ACTIVITY: Return the records, each one exactly as written.

GIVEN ENTRIES:
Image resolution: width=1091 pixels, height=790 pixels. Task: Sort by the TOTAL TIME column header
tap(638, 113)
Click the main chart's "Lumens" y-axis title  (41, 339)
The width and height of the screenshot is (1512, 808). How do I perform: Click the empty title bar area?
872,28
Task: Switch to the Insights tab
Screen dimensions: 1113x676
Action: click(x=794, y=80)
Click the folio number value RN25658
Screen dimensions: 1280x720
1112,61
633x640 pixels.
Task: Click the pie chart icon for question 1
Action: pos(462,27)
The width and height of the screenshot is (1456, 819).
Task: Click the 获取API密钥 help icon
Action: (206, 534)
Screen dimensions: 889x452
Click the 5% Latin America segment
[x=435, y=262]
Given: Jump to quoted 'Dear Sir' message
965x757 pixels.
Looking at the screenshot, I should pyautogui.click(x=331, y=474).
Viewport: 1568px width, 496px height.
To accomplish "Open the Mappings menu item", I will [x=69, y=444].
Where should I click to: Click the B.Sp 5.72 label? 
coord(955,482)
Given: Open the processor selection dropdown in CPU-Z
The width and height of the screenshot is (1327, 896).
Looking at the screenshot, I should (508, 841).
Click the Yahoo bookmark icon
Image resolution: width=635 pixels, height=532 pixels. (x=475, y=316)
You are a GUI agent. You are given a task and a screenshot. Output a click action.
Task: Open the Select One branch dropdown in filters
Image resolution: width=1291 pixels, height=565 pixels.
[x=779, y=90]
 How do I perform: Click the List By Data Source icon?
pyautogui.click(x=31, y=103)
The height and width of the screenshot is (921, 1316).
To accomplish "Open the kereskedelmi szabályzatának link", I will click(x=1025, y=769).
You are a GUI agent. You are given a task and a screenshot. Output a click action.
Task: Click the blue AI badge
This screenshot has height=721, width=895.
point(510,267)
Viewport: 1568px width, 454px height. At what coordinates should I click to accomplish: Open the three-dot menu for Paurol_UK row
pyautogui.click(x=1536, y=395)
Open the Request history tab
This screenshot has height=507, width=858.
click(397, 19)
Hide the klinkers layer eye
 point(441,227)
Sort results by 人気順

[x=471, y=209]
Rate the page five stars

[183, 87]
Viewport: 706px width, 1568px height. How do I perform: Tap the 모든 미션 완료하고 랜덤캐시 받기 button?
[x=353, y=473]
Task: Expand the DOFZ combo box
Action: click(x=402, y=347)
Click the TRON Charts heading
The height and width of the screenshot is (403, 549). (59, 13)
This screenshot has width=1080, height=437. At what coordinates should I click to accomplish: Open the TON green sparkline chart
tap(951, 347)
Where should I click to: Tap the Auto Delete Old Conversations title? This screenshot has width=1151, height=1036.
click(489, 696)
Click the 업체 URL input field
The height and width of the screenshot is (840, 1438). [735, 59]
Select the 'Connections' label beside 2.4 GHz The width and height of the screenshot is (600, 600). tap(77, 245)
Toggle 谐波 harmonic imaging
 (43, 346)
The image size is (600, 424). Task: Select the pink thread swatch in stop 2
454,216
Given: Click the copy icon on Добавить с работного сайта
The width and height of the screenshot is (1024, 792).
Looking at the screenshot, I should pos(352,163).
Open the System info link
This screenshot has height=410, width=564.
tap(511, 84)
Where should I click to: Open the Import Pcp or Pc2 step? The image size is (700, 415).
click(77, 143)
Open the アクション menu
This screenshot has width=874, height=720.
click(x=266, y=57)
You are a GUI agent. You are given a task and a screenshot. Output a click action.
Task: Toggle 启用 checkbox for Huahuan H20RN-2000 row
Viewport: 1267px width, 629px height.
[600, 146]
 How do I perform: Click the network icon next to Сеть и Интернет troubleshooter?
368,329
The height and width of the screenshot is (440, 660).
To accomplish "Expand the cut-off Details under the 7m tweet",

RESPONSE:
Image resolution: width=1091 pixels, height=790 pixels. Task: Sort by the TOTAL TIME column header
tap(638, 113)
Click the main chart's "Lumens" y-axis title  (41, 339)
The width and height of the screenshot is (1512, 808). How do I perform: Click the empty title bar area?
872,28
Task: Switch to the Insights tab
Screen dimensions: 1113x676
Action: click(x=794, y=80)
Click the folio number value RN25658
Screen dimensions: 1280x720
1112,61
633x640 pixels.
Task: Click the pie chart icon for question 1
Action: pos(462,27)
The width and height of the screenshot is (1456, 819).
Task: Click the 获取API密钥 help icon
Action: (206, 534)
Screen dimensions: 889x452
Click the 5% Latin America segment
[x=435, y=262]
Given: Jump to quoted 'Dear Sir' message
965x757 pixels.
Looking at the screenshot, I should pyautogui.click(x=331, y=474).
Viewport: 1568px width, 496px height.
To accomplish "Open the Mappings menu item", I will [x=69, y=444].
Where should I click to: Click the B.Sp 5.72 label? 
coord(955,482)
Given: Open the processor selection dropdown in CPU-Z
The width and height of the screenshot is (1327, 896).
Looking at the screenshot, I should (508, 841).
Click the Yahoo bookmark icon
Image resolution: width=635 pixels, height=532 pixels. (x=475, y=316)
You are a GUI agent. You are given a task and a screenshot. Output a click action.
Task: Open the Select One branch dropdown in filters
Image resolution: width=1291 pixels, height=565 pixels.
[x=779, y=90]
 How do I perform: Click the List By Data Source icon?
pyautogui.click(x=31, y=103)
The height and width of the screenshot is (921, 1316).
To accomplish "Open the kereskedelmi szabályzatának link", I will click(x=1025, y=769).
You are a GUI agent. You are given a task and a screenshot. Output a click action.
Task: Click the blue AI badge
This screenshot has height=721, width=895.
point(510,267)
Viewport: 1568px width, 454px height. At what coordinates should I click to accomplish: Open the three-dot menu for Paurol_UK row
pyautogui.click(x=1536, y=395)
Open the Request history tab
This screenshot has height=507, width=858.
click(397, 19)
Hide the klinkers layer eye
 point(441,227)
Sort results by 人気順

[x=471, y=209]
Rate the page five stars

[183, 87]
Viewport: 706px width, 1568px height. How do I perform: Tap the 모든 미션 완료하고 랜덤캐시 받기 button?
[x=353, y=473]
Task: Expand the DOFZ combo box
Action: click(x=402, y=347)
Click the TRON Charts heading
The height and width of the screenshot is (403, 549). (59, 13)
This screenshot has width=1080, height=437. At what coordinates should I click to accomplish: Open the TON green sparkline chart
tap(951, 347)
Where should I click to: Tap the Auto Delete Old Conversations title? This screenshot has width=1151, height=1036.
click(489, 696)
Click the 업체 URL input field
The height and width of the screenshot is (840, 1438). [735, 59]
Select the 'Connections' label beside 2.4 GHz The width and height of the screenshot is (600, 600). tap(77, 245)
Toggle 谐波 harmonic imaging
 (43, 346)
The image size is (600, 424). Task: Select the pink thread swatch in stop 2
454,216
Given: Click the copy icon on Добавить с работного сайта
The width and height of the screenshot is (1024, 792).
Looking at the screenshot, I should pos(352,163).
Open the System info link
This screenshot has height=410, width=564.
tap(511, 84)
Where should I click to: Open the Import Pcp or Pc2 step? The image size is (700, 415).
click(77, 143)
Open the アクション menu
This screenshot has width=874, height=720.
click(x=266, y=57)
You are a GUI agent. You are given a task and a screenshot. Output a click action.
Task: Toggle 启用 checkbox for Huahuan H20RN-2000 row
Viewport: 1267px width, 629px height.
[600, 146]
 How do I perform: Click the network icon next to Сеть и Интернет troubleshooter?
368,329
The height and width of the screenshot is (440, 660).
To accomplish "Expand the cut-off Details under the 7m tweet",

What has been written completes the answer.